Do norweskich kryminałów dla dzieci z cyklu Biuro Detektywistyczne nr 2 wróciłam po dłuższej przerwie. W międzyczasie mój syn wyrósł z tych niewielkich, ale obfitujących w akcję i kreskówkowe obrazki książek, a mój bratanek do nich dorósł. "Operacja Czarny Las" jest właśnie taka, jak moje wspomnienie o całej serii: wesoła, w pewnym stopniu nietypowa, ale równocześnie odwołująca się do oczekiwań kilkuletnich czytelników, głównie tych zaczynających samodzielnie czytać i dokonywać wyboru lektury. Jørn Lier Horst (tekst) w duecie z Hansem Jørgenem Sandnesem (ilustracje) przyciągają sprawdzonymi pomysłami, przede wszystkim konstrukcją świata przedstawionego, jak dobór bohaterów (para dzieci prowadzących własne biuro detektywistyczne przy minimalnym wsparciu dorosłych), miejsca akcji (małe miasteczko) i jej czasu (zamykającego się w kilku dniach), oraz samą seryjnością książek, powtarzalnością. Czytelnicy oswojeni ze stałymi realiami i typem rozwiązań fabularnych przyjmowanych przez autorów chętnie wracają do wykreowanego przez obu panów świata. Podkreślam tu znaczenie ilustracji, które dorosłym mogą się co prawda kojarzyć z boomem na paradisneyowskie malunki królujące w książkach dla dzieci wydawanych w latach 90. XX wieku, ale samym odbiorcom będą odpowiadać. Wobec dziesiątek (jeśli nie setek) publikowanych współcześnie pozycji z ambitniejszymi czy też bardziej umownymi grafikami powstała pewna luka, którą zgrabnie wypełnia wizja H.J. Sadnesa, filmowca mówiącego do dzieci językiem prostych, ładnych, bardzo kolorowych animacji. Te obrazki mają dużo większą wartość i jakość od kadrów wyciętych z popularnych kreskówek, jakie zalewają topowe "filmowe opowieści". I nie zostały znikąd "wyjęte", tylko stworzone specjalnie dla danej książki.
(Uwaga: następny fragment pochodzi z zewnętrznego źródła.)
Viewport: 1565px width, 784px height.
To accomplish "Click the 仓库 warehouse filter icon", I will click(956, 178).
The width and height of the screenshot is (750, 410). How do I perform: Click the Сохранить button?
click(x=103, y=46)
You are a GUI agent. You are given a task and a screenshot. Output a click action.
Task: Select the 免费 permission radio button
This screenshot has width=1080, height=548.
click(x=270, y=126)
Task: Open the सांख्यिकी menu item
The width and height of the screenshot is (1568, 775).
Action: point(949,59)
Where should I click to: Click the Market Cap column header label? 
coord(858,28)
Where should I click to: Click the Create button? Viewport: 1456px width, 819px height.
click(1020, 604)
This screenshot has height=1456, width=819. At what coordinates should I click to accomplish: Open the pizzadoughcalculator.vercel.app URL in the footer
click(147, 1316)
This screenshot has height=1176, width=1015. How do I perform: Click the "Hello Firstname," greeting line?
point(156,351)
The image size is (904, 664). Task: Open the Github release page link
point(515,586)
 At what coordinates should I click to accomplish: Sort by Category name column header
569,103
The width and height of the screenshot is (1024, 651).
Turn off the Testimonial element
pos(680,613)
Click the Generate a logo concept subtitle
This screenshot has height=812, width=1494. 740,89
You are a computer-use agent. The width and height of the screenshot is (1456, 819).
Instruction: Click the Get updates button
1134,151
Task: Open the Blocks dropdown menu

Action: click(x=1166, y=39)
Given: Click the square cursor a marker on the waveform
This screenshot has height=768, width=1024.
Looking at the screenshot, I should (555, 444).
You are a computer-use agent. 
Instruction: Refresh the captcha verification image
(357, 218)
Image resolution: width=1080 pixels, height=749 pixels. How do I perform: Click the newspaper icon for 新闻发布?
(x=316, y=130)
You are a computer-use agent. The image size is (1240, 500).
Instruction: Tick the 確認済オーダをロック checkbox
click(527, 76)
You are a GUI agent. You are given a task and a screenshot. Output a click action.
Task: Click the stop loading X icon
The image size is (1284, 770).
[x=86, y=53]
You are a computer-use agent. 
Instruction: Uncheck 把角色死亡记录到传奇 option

Szesnasta książka z serii o Biurze Detektywistycznym nr 2 (czternasta ze ścisłego cyklu ‒ ukazały się też dwie pozycje o większym formacie i nieco innym charakterze) dowodzi, że twórcy nadal świeżo patrzą na swoje dzieło, budują je starannie i z zachowaniem wszelkich zasad sztuki. "Operację Czarny Las" czyta się błyskawicznie, za jednym zamachem czy podejściem ‒ zależy, jaki styl czytelnictwa reprezentujecie. Napięcie rośnie stopniowo, podejrzenia czytelników sprawdzają się, by mogli oni poczuć satysfakcję z rozwiązania zagadki, której treść i przebieg są równocześnie solidną lekcją ekologii. Tiril (dziewczynka), Oliver (jej kolega) i Otto (pies tropiący, detektyw) spędzają czas w swoim biurze, obserwują sikory bogate (prześlicznie, z wielką sympatią i obeznaniem odwzorowane na ilustracjach) hasające przy otwartym oknie, sami wymyślają sobie sprawę do zbadania i ruszają jej tropem. A ten prowadzi do tytułowego lasu, pierwotnego, pięknego, gęstego i "głuchego". Na jego problemy głusi są dorośli, nawet ci spacerujący po urokliwych ścieżkach. Wyjątkiem okazuje się pewna Inspektor Ochrony Środowiska, z którą Biuro Detektywistyczne nr 2 nawiązuje kontakt. Niszczące środowisko działania opisane w książce znamy z własnego podwórka oraz miasta, bardzo się cieszę, że w tej literackiej mikroskali są przybliżane małym czytelnikom, i to w tak poczytnej (co stwierdzam po stanie wypożyczeń i zamówień w mojej bibliotece) serii. "Operacja Czarny Las" może się wydać tylko kolejnym, niepozornym elementem stadka, niczym sikorka, ale jest, jak sikorki, i rozrywkowa, i sprytna, i potrzebna, a na okładce nawet przystrojona w kolorystykę bogatek.
Bożena Itoya
Jørn Lier Horst (tekst), Hans Jørgen Sandnes (ilustracje), Operacja Czarny Las, (cykl Biuro Detektywistyczne nr 2), tłumaczyła z norweskiego Katarzyna Tunkiel, Media Rodzina, Poznań 2020.